Several years ago, my pastor showed a segment of this powerful movie for one of his sermons on Relationship. I finally was able to sit down with my 10-year old daughter and watch it.
Here are my five takeaways and how they apply to my life.
- Affliction is above no one. It can touch anyone at any time in their lives. We are not subhuman because we are afflicted with mental illness, or physical manifestations. We are survivors. We fight a struggle others can only read about or imagine. You may be a poor farmer, a blue-collar factory worker, a white-collar executive, or a member of royalty. Affliction does not discriminate against wealth, skin color, or socioeconomic status. It may not be a result of their choices. And if we don’t suffer from Affliction, this should teach the rest of us empathy.
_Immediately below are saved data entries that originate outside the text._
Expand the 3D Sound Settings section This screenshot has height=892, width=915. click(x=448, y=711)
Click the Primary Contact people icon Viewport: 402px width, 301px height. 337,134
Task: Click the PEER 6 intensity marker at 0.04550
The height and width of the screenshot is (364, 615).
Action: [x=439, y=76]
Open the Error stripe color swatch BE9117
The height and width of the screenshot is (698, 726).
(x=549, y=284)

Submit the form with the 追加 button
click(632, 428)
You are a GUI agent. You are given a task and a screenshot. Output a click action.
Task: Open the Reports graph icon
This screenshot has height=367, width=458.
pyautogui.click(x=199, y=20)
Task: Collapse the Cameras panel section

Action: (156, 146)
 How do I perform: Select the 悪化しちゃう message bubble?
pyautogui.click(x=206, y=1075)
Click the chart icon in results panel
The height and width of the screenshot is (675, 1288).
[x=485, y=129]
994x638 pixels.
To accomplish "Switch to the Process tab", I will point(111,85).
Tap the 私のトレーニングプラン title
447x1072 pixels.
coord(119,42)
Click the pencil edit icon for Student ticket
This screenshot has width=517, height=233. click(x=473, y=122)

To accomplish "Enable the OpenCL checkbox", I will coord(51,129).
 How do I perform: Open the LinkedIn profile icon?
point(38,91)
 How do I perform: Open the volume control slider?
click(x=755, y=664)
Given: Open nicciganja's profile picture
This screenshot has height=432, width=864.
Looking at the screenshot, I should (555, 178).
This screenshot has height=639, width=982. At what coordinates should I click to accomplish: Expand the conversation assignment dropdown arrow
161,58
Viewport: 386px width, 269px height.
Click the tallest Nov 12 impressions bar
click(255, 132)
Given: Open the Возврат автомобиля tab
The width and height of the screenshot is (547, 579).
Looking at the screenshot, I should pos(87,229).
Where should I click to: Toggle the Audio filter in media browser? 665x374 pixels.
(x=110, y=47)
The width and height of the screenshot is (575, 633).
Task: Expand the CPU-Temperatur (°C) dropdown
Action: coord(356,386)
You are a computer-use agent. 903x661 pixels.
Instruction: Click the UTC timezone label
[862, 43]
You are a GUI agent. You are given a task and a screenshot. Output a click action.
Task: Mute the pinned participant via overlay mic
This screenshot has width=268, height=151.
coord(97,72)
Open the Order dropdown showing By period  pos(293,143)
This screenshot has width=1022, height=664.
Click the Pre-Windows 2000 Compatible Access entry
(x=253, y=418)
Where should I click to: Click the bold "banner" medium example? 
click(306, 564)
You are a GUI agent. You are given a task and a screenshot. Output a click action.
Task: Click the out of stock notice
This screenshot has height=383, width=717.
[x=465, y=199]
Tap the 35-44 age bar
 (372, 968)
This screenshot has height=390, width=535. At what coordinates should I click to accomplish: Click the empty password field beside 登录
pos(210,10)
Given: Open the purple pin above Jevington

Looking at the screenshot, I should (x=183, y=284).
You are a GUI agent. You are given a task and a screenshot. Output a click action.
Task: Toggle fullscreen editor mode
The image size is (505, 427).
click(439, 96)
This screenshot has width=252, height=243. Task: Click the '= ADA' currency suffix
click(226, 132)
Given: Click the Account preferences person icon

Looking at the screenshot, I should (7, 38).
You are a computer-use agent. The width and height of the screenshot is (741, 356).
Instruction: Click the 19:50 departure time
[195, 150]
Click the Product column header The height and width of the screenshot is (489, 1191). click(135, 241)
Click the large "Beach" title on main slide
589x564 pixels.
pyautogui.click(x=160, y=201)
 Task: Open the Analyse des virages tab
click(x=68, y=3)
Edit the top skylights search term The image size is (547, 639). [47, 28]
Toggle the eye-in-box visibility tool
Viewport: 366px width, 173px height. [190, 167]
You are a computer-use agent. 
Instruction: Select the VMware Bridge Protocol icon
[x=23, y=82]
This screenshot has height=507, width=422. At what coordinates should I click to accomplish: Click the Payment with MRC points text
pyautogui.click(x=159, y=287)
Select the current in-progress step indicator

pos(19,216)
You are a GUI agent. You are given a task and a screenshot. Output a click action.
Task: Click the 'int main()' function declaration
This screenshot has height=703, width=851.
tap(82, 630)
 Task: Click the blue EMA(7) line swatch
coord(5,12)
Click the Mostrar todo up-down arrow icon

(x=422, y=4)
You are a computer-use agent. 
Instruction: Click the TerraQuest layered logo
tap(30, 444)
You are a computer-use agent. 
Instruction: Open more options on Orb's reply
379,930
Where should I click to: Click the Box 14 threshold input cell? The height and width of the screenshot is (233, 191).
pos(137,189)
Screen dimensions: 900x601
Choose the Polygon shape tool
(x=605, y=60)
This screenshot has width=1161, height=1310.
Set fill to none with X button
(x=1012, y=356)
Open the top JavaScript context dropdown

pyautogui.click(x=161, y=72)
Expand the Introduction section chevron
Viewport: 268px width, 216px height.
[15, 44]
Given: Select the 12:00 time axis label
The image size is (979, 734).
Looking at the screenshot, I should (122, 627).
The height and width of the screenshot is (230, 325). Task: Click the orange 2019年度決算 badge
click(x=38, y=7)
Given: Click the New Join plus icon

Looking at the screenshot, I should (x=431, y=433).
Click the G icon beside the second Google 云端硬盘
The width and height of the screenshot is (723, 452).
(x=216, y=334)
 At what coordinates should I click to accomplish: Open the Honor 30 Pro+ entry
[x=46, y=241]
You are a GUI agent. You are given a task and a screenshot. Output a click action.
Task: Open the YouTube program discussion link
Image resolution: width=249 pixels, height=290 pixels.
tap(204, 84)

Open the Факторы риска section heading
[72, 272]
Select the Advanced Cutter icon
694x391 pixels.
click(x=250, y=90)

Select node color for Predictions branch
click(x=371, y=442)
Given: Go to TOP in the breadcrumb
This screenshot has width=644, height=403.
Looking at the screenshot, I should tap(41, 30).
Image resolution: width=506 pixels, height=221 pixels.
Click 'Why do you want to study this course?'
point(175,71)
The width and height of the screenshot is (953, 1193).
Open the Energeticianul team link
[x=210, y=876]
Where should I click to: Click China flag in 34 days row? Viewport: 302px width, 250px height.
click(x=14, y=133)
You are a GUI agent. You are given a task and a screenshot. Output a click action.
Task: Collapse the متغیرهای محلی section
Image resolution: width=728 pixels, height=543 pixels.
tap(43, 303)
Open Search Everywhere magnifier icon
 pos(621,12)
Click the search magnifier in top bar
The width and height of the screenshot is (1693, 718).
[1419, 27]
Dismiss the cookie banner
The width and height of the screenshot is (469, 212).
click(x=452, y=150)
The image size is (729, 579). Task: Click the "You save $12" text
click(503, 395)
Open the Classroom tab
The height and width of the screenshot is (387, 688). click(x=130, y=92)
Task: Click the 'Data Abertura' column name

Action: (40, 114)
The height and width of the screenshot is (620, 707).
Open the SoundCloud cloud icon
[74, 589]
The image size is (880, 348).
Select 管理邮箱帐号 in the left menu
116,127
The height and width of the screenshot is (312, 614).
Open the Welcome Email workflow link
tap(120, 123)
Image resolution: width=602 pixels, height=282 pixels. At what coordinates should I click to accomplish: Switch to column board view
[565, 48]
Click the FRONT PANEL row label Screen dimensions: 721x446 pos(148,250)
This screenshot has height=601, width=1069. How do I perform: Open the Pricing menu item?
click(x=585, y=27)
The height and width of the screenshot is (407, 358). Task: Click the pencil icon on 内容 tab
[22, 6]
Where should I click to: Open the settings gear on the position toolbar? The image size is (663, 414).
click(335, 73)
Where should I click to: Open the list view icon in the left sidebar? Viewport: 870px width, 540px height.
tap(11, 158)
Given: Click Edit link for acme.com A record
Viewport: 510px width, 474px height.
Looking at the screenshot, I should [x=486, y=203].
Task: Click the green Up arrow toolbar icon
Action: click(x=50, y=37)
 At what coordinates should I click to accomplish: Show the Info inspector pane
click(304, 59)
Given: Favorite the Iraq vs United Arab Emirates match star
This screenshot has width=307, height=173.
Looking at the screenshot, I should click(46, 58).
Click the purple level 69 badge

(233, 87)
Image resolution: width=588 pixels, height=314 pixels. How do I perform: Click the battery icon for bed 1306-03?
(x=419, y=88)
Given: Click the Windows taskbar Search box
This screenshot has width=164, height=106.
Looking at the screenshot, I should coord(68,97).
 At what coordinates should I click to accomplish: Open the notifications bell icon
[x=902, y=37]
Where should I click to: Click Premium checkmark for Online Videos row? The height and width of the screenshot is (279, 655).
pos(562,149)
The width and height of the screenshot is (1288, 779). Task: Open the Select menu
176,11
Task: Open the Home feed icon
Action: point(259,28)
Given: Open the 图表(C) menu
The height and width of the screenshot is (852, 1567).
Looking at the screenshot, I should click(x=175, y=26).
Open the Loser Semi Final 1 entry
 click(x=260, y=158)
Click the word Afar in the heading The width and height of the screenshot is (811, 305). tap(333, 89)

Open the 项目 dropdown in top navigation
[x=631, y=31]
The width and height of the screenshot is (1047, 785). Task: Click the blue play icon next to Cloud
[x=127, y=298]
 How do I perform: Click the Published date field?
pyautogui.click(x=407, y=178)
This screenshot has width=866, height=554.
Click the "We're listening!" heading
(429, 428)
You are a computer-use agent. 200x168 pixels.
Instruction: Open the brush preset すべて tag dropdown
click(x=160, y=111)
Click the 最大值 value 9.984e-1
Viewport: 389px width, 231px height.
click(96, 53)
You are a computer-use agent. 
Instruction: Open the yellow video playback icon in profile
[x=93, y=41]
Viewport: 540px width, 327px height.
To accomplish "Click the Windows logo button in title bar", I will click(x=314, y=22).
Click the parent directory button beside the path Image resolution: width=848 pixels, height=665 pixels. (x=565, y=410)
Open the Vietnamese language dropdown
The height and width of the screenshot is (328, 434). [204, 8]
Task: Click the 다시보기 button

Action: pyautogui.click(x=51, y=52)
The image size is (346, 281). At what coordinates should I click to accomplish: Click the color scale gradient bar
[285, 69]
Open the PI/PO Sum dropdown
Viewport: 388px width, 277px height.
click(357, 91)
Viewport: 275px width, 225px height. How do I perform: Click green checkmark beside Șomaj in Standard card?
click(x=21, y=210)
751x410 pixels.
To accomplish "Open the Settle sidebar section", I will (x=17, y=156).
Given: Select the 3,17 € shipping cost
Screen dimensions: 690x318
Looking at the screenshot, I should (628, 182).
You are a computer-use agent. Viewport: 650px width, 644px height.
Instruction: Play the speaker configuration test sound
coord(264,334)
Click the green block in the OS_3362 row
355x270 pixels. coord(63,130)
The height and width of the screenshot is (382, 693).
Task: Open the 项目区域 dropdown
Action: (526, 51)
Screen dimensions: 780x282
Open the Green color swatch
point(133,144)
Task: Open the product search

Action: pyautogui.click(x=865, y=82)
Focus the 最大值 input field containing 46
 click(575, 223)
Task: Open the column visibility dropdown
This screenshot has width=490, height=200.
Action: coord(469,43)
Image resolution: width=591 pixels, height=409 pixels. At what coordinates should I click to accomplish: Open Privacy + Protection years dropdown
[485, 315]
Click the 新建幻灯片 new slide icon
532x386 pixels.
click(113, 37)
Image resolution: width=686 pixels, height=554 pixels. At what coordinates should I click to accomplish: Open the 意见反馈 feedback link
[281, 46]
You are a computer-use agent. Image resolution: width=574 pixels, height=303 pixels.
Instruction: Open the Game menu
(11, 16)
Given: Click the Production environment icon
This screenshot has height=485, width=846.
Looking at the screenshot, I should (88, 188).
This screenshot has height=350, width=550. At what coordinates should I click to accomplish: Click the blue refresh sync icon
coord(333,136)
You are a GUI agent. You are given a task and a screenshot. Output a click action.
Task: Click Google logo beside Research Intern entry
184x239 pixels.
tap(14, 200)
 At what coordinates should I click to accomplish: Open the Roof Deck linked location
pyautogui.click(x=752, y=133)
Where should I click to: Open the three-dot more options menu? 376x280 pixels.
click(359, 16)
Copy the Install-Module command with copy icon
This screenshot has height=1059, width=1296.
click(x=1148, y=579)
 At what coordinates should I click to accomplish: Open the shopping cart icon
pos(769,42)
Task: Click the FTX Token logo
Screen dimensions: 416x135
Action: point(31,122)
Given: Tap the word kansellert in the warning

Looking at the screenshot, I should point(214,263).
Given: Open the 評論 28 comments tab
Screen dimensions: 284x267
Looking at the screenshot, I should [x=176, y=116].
- Your affliction may not control you. You may be the one controlling it. It may be the manifestation of a deeper struggle. You may actually be giving it control because it puts comfort to something that is so discomforting to acknowledge, live with, or speak about.
- Family may not be your support network. Your family may in fact, be the source of your affliction. I have friends where family happens to be their harshest judge or most vehement opposition – largely the cause of their trauma and particular circumstance. We would hope that family would be our staunchest champions, but sadly in some cases, they are the source of our trauma, often caused at a younger age or a recent schism.
- A father’s relationship is pivotal. Single dad to an innocent, beautiful girl. My actions are pivotal to her development. This is a bearing built into my moral compass. Do I fall short so often? I sure do. I am perfectly imperfect. Remembering how much I affect her development is always the bell in the fog that ropes me back to the harbor. Hopefully before I exact anything that damages her sails, free will, self-esteem, and mental health.
- Your strongest champion may not have letters after their name. Their door may not have Ph.D inscribed on it. They may not be published. Or knighted. Or of the same social class. They may not be anyone noteworthy in your life. But they took their time to help you, or to understand you. We call them friends.